As in every country, environmental issues have a major effect on climate and weather. In Denmark that includes heavy rainfall that can be followed by long periods of drought. As a result, Copenhagen’s municipality, urban architectures and inhabitants have joined forces to create the first climate change-adapted urban space in the city: Tåsinge Plads, in the warm, family-style neighborhood of Østerbro.
Tåsinge Plads may look like an ordinary park, but each one of its features is made in such a way so as to collect and percolate every single drop of rain. The water parasols in the middle of the square have been placed so as to collect the water, while storage tanks have been placed underground. The bouncy floors on top of these tanks create a clever drainage system based on children’s natural impulse to jump on them – meaning that every time a child bounces on one, the water is drained into the pipes below. Wild plants and small gardens have replaced the pavements and have been placed at a lower level of the park in order to collect the rainwater.

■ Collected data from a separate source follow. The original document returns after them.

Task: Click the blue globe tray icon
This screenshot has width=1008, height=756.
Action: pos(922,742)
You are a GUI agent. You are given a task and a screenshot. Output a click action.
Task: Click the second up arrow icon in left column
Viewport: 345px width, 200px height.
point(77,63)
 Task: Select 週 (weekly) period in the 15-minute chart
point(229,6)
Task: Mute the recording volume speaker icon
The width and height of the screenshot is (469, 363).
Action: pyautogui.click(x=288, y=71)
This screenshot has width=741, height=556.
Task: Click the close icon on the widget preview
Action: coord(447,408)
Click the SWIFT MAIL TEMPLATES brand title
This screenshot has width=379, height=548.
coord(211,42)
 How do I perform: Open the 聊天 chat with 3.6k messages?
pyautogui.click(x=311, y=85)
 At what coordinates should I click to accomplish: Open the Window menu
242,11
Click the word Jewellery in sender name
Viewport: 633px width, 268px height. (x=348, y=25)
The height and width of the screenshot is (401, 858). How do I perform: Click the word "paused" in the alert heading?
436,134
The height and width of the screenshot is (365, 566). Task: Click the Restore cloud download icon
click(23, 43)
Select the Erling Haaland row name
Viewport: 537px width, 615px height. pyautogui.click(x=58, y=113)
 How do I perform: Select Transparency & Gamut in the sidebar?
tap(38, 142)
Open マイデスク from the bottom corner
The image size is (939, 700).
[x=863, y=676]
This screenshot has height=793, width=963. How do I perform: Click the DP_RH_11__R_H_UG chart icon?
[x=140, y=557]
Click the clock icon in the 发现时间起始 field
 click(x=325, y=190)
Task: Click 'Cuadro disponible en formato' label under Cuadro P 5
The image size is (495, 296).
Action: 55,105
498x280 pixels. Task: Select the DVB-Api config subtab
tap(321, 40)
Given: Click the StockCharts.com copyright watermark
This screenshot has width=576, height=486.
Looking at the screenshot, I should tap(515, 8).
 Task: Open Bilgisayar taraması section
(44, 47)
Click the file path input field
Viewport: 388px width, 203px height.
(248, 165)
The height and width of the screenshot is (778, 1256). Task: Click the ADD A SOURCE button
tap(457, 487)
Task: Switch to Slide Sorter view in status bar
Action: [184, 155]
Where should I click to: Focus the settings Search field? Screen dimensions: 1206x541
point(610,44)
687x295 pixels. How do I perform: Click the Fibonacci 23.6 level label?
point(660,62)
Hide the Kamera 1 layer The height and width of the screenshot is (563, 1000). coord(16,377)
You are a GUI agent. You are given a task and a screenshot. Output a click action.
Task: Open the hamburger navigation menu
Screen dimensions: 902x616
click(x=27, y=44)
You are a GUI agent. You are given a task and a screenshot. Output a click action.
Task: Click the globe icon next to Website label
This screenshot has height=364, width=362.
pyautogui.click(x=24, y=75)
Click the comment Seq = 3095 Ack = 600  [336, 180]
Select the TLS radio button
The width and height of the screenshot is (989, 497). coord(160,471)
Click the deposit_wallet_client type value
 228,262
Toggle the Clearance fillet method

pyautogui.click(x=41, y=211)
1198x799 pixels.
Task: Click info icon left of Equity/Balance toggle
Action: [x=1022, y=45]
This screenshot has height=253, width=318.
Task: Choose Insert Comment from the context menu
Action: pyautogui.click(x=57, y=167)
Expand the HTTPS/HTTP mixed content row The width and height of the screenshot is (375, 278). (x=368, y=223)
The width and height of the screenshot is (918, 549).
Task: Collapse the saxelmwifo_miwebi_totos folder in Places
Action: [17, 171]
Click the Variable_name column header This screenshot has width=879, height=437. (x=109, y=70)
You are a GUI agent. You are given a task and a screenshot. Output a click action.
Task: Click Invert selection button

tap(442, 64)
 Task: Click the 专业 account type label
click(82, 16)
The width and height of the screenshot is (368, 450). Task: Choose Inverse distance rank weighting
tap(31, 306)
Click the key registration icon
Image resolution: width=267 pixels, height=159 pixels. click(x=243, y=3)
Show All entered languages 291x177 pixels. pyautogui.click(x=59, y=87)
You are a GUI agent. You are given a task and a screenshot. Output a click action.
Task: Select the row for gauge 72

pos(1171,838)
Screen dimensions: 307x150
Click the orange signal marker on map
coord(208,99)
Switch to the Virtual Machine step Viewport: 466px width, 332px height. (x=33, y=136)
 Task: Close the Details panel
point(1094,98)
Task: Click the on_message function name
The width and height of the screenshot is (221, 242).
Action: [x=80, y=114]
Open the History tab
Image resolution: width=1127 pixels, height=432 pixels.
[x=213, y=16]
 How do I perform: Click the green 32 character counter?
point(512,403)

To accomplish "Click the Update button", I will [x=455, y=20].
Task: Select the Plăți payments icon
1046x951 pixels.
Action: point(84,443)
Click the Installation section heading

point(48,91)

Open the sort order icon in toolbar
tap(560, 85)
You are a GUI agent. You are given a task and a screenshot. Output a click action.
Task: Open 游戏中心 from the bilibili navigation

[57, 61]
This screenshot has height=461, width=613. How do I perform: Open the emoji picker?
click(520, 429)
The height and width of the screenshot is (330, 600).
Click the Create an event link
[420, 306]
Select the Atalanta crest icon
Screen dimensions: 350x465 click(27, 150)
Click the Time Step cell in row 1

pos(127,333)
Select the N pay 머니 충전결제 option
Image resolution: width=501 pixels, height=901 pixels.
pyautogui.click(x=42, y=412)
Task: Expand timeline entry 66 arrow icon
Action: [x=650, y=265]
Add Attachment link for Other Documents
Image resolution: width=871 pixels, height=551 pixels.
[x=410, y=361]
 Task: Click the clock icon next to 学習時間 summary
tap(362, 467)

Having faced two floods in the recent past, these new urban areas are designed and constructed to help avoid flooding in the future. Already their first project at Tåsinge Plads contributes to the city’s bigger plan, as it is constructed to drip rainwater collected from a surrounding area of 4300 square miles (11,137 square kilometres).
It seems that Tåsinge Plads was only the beginning, as the council has already approved plans for 300 surface-based solutions that will be completed over the next 20 years. Residents already look forward to seeing Skt. Kjelds Plads transformation into an urban space based on green and blue solutions, whose construction is estimated to finish by the end of 2018. This urban nature space will be redirecting 30% of the collected rainwater to green area surfaces, while cloudburst roads and pipes will be used to transfer the surplus water to the harbour.